Objective: to identify predictive factors of complications and mortality in danaparoid-treated HIT-patients.

Patients and Methods: case-control study involving HIT-patients defined by a relative decrease in platelet count of over 40% with or without thrombosis at presentation and positive laboratory testing (functional assay +/− ELISA). A patient presenting a complication 48 hours after heparin replacement with danaparoid (thrombosis, DIC, amputation, haemorrhage, death) was considered as a case.

Results: 49 cases and 65 controls were included (mean age 67±14 y; 51% women), from cardiovascular (53%) or orthopaedic (5%) surgery, intensive care (6%) or medicine (8%) units. Mean duration to complication was 7 days (D): death (n=26); thromboses (n=23); DIC (n=6); amputations (n=4); and haemorrhages (n=8).

In univaried analysis, compared to controls, cases presented:

  • an earlier HIT (7.9±3.5 versus 10.1±7.1 D; p=0.03)

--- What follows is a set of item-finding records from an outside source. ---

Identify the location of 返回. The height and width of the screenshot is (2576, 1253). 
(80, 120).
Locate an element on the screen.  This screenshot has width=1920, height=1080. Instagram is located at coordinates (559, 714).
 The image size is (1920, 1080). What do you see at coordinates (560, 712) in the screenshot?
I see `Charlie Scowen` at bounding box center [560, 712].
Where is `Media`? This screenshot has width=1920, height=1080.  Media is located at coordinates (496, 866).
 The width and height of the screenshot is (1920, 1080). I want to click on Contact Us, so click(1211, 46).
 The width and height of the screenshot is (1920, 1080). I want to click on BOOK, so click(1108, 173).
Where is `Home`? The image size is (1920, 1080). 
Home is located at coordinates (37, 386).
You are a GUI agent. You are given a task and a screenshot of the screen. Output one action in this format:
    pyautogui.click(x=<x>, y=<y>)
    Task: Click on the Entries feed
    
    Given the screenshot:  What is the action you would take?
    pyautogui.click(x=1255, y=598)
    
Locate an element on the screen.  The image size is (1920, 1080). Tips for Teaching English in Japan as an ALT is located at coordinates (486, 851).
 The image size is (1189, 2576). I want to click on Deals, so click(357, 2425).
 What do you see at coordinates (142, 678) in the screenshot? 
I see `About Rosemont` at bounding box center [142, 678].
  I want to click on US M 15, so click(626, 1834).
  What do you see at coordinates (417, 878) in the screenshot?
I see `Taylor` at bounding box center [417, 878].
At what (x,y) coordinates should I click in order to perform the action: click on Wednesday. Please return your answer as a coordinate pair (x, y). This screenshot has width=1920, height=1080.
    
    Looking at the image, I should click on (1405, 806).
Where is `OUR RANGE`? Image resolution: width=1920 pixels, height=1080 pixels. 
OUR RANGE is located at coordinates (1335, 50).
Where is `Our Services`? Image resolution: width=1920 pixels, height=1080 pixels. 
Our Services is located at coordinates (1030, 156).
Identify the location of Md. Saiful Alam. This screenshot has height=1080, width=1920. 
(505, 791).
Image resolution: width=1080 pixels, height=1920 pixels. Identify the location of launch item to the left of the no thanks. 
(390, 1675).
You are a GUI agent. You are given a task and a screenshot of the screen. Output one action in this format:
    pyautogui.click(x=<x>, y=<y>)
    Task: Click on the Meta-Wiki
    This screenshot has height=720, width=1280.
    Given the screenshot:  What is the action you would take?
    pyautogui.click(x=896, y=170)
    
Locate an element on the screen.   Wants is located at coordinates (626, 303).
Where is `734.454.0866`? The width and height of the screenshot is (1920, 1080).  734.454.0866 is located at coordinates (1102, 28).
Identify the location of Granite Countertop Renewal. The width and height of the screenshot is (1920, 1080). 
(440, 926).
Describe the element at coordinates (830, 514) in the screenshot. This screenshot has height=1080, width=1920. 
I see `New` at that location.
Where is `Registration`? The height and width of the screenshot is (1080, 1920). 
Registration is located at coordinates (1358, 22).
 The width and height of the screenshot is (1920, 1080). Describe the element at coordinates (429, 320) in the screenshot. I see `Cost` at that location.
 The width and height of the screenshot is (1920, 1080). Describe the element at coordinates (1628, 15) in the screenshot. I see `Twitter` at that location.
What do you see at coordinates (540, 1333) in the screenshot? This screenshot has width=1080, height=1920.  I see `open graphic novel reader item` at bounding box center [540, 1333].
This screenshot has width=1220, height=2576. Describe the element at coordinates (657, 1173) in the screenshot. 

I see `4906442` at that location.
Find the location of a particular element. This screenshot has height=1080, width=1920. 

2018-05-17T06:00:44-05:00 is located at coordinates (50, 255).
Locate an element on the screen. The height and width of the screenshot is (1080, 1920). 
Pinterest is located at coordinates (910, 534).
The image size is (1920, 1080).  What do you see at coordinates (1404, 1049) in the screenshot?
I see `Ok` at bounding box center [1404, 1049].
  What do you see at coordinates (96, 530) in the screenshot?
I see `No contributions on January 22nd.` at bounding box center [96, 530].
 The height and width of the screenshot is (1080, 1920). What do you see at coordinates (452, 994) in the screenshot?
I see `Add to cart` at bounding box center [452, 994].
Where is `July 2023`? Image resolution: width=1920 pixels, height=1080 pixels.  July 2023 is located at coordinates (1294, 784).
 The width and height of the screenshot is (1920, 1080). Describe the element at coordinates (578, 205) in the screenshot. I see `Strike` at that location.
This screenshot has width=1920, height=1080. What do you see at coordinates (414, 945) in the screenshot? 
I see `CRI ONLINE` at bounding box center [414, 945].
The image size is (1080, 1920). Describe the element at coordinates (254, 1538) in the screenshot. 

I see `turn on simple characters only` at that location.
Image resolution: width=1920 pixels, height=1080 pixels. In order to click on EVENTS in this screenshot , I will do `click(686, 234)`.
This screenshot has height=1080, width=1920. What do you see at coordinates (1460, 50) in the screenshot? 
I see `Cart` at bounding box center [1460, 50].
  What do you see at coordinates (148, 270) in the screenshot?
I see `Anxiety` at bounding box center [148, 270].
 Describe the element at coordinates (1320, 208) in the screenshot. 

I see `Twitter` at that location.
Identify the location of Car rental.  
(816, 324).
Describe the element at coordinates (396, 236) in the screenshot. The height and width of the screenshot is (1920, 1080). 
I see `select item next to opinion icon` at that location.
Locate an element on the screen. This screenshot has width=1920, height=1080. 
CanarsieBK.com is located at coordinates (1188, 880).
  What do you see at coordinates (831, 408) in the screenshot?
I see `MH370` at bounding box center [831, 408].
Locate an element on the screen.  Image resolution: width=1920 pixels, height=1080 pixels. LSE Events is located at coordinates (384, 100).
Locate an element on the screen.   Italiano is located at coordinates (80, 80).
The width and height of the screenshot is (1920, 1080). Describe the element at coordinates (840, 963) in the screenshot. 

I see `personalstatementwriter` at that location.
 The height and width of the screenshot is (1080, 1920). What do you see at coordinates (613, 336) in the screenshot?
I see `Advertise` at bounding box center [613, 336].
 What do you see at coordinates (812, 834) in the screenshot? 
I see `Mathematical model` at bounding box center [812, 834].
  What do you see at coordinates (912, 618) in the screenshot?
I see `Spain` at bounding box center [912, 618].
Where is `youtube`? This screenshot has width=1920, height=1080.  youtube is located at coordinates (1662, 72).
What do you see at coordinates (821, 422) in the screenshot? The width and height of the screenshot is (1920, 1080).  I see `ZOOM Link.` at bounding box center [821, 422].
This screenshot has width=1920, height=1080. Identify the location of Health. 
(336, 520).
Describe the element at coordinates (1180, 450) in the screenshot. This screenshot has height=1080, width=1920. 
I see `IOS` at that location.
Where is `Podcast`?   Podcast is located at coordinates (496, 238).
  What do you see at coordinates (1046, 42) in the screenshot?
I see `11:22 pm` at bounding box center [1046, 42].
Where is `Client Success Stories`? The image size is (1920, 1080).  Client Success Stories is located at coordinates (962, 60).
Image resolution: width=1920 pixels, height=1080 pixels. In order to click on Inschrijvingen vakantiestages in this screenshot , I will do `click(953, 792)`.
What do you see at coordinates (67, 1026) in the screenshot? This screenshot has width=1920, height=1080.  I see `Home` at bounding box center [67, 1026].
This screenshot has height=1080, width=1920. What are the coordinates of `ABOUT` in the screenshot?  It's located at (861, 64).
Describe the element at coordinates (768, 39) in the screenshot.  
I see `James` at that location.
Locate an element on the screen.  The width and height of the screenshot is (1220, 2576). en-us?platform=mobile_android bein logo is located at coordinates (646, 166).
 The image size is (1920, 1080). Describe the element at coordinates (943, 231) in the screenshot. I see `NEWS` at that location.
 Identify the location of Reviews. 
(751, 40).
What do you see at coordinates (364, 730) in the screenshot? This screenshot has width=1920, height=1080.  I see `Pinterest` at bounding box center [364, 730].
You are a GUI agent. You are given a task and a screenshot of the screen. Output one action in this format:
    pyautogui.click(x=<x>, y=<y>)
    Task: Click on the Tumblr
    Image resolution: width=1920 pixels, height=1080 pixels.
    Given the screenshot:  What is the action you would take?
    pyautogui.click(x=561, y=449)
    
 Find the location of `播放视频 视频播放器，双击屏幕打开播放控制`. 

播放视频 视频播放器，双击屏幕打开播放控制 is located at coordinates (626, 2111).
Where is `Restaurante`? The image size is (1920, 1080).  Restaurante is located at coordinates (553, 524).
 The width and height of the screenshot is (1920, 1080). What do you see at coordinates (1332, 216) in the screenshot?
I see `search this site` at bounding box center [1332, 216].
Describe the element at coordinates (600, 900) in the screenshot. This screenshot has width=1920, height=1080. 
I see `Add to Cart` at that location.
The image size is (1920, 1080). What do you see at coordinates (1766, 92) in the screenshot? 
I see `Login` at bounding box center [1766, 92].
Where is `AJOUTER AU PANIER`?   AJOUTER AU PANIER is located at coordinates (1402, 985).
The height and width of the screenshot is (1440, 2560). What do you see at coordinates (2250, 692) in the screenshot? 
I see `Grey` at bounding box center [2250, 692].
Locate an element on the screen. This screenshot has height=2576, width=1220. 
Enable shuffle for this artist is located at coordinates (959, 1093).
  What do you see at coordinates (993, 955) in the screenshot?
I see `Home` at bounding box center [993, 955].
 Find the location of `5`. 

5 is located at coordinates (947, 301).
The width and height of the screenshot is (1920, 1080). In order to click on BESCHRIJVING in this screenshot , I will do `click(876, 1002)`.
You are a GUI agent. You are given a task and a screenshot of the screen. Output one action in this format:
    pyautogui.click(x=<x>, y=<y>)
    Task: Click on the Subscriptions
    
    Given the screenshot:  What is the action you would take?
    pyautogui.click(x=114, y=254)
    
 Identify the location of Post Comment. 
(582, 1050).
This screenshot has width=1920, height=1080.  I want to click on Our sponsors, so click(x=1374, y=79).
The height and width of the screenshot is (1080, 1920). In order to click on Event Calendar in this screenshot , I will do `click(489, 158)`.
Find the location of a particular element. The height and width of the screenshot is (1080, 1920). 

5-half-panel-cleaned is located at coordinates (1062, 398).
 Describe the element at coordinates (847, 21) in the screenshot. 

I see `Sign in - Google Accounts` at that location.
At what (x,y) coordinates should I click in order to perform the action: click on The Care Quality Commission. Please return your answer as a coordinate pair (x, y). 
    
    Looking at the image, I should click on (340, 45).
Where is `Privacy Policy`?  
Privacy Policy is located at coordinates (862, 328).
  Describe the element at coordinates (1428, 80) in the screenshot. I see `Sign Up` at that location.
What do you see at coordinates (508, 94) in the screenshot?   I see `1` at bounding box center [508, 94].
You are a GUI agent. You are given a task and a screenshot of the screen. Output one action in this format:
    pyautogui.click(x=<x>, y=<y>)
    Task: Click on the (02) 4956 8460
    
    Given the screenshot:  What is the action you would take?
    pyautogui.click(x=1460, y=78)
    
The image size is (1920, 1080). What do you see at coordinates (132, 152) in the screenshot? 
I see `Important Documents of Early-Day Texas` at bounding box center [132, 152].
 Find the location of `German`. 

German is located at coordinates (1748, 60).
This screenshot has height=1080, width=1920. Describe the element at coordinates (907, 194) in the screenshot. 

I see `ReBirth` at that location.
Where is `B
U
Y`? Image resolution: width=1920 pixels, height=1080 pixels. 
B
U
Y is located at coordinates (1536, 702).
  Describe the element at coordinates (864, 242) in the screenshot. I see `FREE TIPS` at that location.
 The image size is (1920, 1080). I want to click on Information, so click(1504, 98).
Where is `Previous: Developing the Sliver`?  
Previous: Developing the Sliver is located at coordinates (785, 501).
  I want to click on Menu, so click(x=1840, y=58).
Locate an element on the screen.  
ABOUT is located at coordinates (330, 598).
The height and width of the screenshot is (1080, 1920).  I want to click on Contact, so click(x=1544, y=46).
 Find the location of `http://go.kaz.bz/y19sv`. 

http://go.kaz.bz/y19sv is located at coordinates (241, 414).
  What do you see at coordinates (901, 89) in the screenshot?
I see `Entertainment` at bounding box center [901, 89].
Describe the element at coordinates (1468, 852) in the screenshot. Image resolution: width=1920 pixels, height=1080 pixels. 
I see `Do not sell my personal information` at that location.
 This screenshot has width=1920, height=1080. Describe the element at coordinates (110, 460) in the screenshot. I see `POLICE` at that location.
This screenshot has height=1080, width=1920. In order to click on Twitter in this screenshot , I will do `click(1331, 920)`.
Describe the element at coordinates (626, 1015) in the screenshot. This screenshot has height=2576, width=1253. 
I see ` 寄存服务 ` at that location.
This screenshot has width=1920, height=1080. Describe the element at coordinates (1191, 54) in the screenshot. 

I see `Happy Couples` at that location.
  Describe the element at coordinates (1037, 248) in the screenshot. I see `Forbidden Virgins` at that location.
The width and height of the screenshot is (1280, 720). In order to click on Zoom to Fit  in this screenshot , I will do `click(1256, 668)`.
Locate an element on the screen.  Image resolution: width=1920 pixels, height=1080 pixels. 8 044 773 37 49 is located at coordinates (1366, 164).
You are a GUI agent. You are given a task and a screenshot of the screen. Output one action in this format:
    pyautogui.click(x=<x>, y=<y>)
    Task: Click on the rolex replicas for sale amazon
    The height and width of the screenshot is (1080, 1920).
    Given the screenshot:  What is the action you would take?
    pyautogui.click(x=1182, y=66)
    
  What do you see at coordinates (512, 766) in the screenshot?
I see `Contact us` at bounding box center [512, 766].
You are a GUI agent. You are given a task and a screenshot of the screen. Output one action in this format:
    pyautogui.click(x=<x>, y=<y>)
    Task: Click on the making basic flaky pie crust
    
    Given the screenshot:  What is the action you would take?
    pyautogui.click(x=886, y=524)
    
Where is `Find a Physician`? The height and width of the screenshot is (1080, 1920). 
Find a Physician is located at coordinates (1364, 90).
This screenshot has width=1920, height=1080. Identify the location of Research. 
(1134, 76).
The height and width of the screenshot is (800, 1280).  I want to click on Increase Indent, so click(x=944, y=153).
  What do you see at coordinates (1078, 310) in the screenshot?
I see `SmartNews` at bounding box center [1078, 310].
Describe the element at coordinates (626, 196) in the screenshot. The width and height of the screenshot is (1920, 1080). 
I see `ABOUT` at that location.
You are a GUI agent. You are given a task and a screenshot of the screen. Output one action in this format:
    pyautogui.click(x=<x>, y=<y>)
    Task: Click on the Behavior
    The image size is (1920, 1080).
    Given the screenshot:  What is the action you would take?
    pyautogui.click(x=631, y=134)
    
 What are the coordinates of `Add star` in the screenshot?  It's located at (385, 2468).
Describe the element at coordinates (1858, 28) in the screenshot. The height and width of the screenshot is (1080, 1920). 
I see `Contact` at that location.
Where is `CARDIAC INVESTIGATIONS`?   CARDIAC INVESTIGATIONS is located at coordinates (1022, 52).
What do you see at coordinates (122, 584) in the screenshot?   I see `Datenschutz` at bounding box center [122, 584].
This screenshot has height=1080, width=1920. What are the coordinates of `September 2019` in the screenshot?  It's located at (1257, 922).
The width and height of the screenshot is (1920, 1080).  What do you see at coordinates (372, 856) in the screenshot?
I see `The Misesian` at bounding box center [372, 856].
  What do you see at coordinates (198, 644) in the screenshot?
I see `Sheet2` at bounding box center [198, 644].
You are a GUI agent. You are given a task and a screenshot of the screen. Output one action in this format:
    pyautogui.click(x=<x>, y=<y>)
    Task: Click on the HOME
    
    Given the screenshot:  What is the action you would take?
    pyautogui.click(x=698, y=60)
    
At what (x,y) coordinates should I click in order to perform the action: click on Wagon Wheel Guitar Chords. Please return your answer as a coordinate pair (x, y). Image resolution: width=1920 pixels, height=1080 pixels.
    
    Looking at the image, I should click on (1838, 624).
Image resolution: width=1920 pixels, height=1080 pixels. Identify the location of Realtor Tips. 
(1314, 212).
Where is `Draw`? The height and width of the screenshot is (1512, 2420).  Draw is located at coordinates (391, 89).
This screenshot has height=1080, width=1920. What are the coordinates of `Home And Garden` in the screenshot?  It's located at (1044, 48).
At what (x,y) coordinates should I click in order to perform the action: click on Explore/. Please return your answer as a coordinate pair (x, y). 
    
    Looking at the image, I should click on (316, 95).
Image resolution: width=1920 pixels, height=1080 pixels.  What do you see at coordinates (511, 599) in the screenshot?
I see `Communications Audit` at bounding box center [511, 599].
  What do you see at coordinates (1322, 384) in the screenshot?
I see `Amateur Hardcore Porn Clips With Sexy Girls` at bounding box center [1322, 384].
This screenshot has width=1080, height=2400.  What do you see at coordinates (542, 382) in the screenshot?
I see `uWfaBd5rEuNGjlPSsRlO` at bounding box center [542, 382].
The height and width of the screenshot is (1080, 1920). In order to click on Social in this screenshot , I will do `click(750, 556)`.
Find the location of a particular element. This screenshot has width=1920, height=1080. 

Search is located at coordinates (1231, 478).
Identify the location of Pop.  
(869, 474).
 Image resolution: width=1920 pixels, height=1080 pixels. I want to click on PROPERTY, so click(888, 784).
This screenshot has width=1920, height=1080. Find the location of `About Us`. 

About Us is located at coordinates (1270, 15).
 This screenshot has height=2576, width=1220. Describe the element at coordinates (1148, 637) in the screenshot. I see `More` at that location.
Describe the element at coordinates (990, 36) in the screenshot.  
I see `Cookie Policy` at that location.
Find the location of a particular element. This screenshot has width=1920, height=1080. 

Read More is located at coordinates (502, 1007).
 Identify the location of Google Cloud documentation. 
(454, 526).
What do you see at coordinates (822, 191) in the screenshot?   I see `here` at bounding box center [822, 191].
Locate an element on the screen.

  • a lower platelet nadir (53±37 versus 70±37 G/L ; p=0.01),

  • a more frequent thrombosis at HIT diagnosis (59% versus 32%, p=0.004),

  • a later heparin withdrawal after HIT diagnosis (2.8 versus 1.3 d; p=0.01),

  • a delayed heparin replacement (3.7 versus 1.9 d ; (p=0.001),

  • an inadequate dosage of replacement therapy (44% versus 19% ; p=0.004).

In multivaried analysis, predictive factors leading for poor outcome were:

  1. an initial thrombosis at HIT diagnosis (OR=3.2 [1.3–8]),

  2. a delay greater than 48 h for replacement therapy with danaparoid (OR=6.6 [2.5–17.3]),

  3. insufficient doses of danaparoid (OR=4.3 [1.5–12]).

Conclusion: this study confirms the mandatory need for a prompt replacement therapy and strict adherence to recommended doses for HIT-patients.

Disclosures: No relevant conflicts of interest to declare.